Moradores relataram que as equipes de fiscalização e guardas municipais entraram na comunidade durante o período noturno e sem apresentação de mandados judiciais individuais ou notificações prévias. Algumas moradias em fase de consolidação e alvenaria simples foram demolidas com tratores, expondo pertences das famílias e gerando um cenário de pânico e extrema vulnerabilidade social e humanitária.
Cobrança de habitação social
A suspensão temporária garante segurança imediata, mas o mandato alerta que a solução real exige regularização fundiária urbana (REURB) ou reassentamento digno. Expulsar famílias vulneráveis sem apresentar alternativas habitacionais não soluciona os problemas sociais do município — apenas desloca a pobreza e amplia os índices de desabrigados na cidade.

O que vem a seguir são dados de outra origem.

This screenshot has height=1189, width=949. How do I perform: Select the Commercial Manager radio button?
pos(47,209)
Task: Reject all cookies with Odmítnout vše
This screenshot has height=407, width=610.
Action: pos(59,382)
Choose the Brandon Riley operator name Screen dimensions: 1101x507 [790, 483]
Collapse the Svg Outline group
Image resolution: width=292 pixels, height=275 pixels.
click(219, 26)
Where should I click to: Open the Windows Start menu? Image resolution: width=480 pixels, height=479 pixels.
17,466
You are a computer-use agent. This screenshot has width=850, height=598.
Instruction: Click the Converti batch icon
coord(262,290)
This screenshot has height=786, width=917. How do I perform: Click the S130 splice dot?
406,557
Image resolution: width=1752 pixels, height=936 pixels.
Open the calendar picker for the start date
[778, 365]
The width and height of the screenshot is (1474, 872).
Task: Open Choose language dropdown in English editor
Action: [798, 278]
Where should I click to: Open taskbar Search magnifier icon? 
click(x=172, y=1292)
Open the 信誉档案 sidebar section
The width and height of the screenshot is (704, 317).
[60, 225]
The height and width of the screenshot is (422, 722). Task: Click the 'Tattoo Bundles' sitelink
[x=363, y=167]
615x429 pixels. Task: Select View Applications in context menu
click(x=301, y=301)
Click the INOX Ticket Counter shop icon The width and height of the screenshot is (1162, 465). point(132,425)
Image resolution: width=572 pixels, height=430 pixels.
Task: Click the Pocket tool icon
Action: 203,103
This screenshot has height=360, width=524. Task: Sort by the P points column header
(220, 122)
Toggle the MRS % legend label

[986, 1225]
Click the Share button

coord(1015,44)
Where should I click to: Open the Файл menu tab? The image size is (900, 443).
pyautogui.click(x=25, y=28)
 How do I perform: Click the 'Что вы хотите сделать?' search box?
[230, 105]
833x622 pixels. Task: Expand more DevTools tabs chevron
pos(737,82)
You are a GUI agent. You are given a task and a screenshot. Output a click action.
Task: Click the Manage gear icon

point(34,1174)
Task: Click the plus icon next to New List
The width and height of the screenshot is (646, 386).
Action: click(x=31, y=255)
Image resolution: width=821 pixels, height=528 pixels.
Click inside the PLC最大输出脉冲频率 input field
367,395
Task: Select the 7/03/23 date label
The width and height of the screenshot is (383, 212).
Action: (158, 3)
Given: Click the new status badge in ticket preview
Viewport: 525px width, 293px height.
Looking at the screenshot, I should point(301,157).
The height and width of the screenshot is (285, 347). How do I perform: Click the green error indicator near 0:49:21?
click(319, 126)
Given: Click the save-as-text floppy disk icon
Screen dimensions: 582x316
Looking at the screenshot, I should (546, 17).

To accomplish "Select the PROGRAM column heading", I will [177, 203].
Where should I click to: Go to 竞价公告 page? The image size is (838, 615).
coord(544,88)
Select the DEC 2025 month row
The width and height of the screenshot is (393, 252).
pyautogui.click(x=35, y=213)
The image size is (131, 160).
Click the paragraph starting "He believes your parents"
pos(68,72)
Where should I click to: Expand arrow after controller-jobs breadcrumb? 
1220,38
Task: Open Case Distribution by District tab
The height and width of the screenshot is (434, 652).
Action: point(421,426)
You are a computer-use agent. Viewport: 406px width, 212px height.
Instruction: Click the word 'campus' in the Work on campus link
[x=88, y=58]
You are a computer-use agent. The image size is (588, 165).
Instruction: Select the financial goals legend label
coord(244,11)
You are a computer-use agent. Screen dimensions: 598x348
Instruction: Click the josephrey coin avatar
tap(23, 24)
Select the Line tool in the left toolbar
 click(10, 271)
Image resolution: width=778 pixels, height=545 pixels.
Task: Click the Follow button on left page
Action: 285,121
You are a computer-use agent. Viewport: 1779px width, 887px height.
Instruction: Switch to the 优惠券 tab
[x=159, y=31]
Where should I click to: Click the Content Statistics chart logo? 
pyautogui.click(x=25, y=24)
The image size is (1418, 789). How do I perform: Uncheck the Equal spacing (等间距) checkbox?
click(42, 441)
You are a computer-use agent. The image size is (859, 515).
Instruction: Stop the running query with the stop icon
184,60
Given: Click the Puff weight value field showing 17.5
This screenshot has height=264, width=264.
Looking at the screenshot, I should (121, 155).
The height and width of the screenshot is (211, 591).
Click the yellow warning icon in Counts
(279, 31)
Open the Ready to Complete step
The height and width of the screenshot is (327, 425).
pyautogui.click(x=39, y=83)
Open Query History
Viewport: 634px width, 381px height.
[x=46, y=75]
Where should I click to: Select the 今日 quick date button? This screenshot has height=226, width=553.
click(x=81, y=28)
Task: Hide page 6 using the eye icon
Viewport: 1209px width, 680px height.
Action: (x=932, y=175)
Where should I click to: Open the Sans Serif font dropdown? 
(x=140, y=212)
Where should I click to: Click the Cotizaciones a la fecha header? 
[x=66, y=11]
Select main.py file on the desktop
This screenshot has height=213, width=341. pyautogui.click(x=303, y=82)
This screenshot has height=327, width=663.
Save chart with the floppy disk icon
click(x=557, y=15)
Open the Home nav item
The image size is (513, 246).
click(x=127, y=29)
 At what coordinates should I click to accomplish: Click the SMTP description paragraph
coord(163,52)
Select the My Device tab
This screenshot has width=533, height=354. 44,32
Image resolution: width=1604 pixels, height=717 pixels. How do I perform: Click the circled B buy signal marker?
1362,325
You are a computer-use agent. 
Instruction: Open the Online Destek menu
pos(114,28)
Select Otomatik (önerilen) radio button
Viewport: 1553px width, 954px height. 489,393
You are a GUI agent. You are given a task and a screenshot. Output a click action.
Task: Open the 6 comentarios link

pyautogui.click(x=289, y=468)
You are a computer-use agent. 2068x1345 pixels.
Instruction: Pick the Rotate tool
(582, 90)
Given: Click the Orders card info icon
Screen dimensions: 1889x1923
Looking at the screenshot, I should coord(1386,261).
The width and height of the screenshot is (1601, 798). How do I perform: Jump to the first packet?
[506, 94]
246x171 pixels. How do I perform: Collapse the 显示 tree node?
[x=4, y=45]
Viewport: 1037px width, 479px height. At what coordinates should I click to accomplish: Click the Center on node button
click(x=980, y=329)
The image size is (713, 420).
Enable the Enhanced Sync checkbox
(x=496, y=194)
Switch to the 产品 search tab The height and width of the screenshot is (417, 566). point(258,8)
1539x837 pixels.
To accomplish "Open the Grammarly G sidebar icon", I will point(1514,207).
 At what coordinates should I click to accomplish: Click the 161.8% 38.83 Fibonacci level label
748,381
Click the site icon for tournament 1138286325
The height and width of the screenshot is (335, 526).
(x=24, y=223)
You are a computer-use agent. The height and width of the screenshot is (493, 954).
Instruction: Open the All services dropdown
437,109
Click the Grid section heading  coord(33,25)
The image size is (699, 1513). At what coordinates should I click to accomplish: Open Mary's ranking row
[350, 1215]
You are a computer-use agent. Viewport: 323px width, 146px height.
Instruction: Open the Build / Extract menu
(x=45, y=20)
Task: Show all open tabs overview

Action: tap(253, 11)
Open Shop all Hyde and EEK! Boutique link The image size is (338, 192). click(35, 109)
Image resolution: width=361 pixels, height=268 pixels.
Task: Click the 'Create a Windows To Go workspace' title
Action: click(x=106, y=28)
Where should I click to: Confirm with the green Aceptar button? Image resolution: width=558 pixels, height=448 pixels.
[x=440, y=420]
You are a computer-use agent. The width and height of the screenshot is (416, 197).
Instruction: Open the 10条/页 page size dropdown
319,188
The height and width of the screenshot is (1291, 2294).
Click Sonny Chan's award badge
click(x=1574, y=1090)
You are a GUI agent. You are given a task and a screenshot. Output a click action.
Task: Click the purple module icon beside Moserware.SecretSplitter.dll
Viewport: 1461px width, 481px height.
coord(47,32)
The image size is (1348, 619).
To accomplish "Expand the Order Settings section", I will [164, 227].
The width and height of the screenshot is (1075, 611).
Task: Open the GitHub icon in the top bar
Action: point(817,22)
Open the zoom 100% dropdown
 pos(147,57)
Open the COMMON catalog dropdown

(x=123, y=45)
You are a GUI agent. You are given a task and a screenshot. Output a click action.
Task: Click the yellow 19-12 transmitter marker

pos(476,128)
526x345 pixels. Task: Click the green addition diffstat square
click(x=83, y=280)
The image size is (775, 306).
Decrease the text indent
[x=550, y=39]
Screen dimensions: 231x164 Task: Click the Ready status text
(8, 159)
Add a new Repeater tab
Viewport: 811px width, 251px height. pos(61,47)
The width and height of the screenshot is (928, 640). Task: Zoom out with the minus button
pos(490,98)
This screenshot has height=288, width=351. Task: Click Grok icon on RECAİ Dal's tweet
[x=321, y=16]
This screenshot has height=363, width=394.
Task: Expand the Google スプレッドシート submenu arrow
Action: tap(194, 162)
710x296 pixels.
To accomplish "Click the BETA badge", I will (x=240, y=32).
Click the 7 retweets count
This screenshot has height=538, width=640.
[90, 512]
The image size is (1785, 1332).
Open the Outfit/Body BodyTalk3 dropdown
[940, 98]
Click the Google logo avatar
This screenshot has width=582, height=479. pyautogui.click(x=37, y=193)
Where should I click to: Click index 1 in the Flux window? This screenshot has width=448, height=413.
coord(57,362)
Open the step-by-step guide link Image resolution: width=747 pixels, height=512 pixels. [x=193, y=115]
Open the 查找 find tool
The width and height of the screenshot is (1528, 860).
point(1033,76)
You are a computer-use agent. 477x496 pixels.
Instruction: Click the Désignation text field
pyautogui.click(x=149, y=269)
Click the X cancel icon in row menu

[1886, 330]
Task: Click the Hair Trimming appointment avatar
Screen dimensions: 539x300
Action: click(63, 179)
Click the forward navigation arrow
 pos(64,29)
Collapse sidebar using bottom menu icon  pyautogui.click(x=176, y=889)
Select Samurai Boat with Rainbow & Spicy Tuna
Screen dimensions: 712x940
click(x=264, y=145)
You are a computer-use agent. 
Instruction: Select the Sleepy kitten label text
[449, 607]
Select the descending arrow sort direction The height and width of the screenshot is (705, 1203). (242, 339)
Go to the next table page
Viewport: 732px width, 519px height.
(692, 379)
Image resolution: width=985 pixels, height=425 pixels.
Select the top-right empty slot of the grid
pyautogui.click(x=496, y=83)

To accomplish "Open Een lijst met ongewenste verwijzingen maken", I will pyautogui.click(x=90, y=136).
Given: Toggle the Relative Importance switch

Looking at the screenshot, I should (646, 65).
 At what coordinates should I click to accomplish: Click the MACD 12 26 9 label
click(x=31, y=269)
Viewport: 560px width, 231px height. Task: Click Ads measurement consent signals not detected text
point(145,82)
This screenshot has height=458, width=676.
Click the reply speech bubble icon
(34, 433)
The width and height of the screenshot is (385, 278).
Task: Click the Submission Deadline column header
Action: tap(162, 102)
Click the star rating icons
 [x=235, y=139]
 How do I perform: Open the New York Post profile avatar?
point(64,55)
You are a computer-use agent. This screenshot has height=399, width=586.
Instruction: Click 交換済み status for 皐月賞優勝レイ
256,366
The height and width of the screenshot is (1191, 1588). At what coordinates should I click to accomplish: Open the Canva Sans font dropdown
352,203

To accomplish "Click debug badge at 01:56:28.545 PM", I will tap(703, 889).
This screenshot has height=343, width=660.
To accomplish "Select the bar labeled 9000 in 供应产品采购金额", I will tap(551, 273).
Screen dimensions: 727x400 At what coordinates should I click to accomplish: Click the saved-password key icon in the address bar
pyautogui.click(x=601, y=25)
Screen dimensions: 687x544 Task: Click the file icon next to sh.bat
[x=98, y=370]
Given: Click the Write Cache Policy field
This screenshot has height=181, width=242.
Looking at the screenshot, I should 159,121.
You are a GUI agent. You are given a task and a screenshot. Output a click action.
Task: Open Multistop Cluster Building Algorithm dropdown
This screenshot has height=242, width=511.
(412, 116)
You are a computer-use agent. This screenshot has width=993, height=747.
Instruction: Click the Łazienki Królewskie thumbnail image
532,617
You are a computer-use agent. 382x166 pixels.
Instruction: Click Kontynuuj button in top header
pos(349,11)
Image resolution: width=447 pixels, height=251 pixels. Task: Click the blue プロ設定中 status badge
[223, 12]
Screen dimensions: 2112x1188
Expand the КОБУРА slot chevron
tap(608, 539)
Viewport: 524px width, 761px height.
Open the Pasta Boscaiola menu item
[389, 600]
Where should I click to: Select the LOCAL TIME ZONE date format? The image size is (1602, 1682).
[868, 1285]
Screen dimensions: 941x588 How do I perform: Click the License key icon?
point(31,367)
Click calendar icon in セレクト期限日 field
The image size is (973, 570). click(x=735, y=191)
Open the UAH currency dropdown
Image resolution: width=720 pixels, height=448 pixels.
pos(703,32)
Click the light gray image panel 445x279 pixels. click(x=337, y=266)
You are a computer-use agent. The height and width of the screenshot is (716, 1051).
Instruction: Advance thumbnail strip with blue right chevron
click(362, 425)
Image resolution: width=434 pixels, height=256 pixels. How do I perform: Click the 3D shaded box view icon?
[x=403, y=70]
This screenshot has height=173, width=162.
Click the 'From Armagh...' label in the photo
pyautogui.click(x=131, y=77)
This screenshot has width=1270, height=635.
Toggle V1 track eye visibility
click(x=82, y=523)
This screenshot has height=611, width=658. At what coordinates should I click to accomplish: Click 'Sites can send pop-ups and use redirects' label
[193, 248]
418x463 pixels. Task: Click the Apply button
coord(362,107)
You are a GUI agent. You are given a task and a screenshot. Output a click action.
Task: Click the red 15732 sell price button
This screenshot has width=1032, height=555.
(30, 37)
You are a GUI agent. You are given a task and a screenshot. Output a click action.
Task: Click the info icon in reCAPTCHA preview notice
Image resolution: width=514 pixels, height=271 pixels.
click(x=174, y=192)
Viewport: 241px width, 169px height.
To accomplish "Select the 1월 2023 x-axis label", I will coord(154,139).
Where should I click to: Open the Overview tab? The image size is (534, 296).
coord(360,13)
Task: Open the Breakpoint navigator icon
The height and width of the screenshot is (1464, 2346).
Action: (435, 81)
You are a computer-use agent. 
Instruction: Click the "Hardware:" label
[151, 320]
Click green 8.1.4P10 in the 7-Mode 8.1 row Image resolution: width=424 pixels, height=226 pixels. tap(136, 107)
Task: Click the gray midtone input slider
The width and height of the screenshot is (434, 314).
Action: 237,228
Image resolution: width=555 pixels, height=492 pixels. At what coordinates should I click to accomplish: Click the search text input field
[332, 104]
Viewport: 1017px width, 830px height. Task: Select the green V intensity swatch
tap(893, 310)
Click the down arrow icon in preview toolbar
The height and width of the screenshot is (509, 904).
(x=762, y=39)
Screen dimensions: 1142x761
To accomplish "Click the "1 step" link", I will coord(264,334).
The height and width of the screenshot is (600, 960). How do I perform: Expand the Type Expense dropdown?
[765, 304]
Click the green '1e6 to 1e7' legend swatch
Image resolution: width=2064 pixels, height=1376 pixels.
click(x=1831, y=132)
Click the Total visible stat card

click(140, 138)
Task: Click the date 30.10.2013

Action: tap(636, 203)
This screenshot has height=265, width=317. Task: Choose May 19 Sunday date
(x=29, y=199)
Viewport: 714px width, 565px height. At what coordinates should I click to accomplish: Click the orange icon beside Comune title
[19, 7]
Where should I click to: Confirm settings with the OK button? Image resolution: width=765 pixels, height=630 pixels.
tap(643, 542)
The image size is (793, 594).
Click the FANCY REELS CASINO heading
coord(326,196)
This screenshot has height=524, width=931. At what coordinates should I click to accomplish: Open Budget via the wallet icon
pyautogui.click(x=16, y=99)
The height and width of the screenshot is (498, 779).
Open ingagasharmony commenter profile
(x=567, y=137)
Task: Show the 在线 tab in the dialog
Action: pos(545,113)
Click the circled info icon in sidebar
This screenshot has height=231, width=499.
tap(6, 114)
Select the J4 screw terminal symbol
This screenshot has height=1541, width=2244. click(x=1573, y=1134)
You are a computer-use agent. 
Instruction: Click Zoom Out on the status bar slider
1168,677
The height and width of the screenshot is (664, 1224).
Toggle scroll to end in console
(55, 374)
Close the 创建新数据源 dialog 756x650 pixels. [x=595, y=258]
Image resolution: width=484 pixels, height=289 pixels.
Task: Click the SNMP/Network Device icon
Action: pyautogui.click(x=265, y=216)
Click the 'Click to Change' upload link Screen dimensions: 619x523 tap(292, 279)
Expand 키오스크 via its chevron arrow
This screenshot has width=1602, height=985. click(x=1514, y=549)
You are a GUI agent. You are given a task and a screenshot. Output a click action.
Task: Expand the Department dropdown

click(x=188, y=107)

Fabrício Rosa destacou que o direito à moradia é constitucional e está intrinsecamente ligado à segurança pública. Quando o poder público atua exclusivamente pela via da repressão e demolição em áreas de habitação popular, negligenciando o direito social, agrava os problemas urbanos. A campanha de candidato a deputado estadual defenderá na Assembleia leis que priorizem a mediação de conflitos possessórios urbanos e rurais de forma pacífica, com reassentamento obrigatório pactuado pelo Estado.